Exercise requirements:
Report the lines of the data below that contain the string "column".
========================================================================
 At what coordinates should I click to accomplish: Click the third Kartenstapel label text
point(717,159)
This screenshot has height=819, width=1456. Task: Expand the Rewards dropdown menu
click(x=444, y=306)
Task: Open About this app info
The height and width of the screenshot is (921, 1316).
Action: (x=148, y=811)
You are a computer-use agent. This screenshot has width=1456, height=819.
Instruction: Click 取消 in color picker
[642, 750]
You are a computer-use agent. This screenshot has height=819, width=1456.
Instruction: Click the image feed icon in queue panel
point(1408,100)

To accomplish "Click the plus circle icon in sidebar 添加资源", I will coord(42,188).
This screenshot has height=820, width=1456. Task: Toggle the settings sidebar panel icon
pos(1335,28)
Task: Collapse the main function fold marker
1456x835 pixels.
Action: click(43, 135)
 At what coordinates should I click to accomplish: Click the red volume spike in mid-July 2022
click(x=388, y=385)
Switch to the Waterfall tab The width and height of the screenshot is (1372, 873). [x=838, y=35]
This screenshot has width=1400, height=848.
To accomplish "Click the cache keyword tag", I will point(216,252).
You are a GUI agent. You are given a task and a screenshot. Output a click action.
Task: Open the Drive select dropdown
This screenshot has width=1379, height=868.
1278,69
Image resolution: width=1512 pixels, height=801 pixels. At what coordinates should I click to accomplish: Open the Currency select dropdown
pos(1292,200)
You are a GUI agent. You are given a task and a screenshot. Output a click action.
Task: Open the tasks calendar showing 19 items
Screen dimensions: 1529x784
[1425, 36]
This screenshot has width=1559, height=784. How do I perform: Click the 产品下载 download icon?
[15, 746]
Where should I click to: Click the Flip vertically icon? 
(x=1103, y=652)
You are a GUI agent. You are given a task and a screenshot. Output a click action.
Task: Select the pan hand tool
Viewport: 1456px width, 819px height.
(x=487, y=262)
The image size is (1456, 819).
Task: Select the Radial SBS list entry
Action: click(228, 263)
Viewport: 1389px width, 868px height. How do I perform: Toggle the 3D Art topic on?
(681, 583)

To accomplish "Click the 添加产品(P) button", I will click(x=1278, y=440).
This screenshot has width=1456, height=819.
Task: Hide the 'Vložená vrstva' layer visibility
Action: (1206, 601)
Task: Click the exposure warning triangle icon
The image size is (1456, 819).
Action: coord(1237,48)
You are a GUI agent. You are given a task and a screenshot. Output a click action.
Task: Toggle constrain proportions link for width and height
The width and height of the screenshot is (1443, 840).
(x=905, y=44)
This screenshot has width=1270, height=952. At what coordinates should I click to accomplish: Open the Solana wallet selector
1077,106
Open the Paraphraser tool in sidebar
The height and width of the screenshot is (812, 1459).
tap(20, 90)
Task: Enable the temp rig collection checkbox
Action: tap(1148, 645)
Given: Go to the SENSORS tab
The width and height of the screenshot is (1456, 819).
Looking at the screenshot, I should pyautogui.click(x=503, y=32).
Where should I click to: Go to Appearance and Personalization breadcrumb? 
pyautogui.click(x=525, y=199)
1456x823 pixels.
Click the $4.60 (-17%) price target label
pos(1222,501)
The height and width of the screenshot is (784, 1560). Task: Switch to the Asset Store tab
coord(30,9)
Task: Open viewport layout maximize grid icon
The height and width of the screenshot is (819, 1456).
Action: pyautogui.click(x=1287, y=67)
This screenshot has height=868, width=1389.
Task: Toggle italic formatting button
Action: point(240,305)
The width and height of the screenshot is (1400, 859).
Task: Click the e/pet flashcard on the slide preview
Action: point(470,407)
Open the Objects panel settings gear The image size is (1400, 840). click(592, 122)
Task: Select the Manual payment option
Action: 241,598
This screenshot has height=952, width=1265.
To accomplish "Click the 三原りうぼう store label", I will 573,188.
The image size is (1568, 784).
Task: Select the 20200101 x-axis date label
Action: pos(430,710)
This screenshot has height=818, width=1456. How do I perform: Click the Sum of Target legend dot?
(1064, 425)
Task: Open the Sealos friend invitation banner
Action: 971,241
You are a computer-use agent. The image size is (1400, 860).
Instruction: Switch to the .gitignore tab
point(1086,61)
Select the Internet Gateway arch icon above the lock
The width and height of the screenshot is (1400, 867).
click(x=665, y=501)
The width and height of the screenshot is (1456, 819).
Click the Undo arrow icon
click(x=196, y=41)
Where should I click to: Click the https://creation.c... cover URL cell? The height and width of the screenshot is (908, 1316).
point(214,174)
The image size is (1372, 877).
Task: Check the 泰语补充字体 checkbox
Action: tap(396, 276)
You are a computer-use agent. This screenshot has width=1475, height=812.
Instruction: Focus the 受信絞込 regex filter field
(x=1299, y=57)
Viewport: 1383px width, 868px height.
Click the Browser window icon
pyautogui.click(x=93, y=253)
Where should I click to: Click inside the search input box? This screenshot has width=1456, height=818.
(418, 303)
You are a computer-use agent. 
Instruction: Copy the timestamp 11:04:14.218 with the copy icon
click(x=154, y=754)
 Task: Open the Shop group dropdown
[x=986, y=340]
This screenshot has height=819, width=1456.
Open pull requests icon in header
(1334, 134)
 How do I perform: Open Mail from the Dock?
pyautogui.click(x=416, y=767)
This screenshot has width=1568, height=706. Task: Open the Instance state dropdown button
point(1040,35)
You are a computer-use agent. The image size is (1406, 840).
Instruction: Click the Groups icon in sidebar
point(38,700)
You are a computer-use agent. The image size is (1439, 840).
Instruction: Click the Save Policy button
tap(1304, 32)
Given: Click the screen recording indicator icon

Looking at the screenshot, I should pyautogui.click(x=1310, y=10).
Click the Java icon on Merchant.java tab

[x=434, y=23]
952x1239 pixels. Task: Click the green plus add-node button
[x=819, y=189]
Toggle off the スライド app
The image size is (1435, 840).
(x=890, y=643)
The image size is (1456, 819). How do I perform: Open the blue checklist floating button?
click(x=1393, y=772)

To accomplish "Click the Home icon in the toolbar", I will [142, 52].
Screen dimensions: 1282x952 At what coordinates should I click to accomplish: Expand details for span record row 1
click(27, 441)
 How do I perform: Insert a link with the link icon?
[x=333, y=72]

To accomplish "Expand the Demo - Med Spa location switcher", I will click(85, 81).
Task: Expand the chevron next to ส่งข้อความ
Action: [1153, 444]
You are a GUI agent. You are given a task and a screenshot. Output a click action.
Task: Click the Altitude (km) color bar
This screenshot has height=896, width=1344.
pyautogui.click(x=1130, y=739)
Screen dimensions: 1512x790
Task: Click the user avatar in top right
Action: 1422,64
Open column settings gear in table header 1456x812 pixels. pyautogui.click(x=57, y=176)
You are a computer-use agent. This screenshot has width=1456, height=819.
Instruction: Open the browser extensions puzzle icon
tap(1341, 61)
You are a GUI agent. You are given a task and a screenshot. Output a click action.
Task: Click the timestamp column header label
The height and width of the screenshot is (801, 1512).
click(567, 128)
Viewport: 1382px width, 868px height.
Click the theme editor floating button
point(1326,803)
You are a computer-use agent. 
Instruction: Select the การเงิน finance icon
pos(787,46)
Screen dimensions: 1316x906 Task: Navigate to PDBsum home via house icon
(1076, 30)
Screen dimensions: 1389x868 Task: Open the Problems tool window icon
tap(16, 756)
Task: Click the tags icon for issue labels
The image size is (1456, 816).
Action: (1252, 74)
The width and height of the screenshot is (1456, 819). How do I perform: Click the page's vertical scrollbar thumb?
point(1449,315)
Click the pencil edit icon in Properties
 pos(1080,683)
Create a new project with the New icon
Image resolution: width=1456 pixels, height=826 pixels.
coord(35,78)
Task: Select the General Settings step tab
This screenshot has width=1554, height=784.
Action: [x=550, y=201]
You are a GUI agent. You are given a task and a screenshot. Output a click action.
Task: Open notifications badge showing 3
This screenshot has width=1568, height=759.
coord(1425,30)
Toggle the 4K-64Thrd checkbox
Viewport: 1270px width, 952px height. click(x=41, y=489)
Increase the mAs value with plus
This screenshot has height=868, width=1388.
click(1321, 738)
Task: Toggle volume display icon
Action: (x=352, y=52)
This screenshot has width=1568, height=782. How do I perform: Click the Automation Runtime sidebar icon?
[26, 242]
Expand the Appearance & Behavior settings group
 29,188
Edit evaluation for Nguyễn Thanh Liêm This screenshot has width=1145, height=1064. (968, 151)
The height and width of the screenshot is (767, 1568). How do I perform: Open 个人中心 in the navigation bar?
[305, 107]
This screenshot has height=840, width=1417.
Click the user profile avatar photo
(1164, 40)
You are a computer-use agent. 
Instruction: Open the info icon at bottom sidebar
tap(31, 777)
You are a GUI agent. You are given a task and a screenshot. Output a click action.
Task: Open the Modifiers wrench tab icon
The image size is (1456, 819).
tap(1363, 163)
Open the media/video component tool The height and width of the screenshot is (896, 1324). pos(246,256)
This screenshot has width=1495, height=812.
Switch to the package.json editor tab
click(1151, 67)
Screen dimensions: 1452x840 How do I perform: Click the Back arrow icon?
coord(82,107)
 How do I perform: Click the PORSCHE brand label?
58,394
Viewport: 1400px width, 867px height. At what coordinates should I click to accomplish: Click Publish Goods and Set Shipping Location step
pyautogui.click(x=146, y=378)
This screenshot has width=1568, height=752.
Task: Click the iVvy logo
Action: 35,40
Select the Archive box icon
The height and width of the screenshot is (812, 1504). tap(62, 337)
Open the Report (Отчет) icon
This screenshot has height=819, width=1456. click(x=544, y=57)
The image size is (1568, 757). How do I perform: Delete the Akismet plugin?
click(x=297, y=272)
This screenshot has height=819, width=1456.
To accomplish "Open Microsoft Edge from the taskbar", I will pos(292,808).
========================================================================
Solved problem:
Open column settings gear in table header 1456x812 pixels. pyautogui.click(x=57, y=176)
Task: Click the timestamp column header label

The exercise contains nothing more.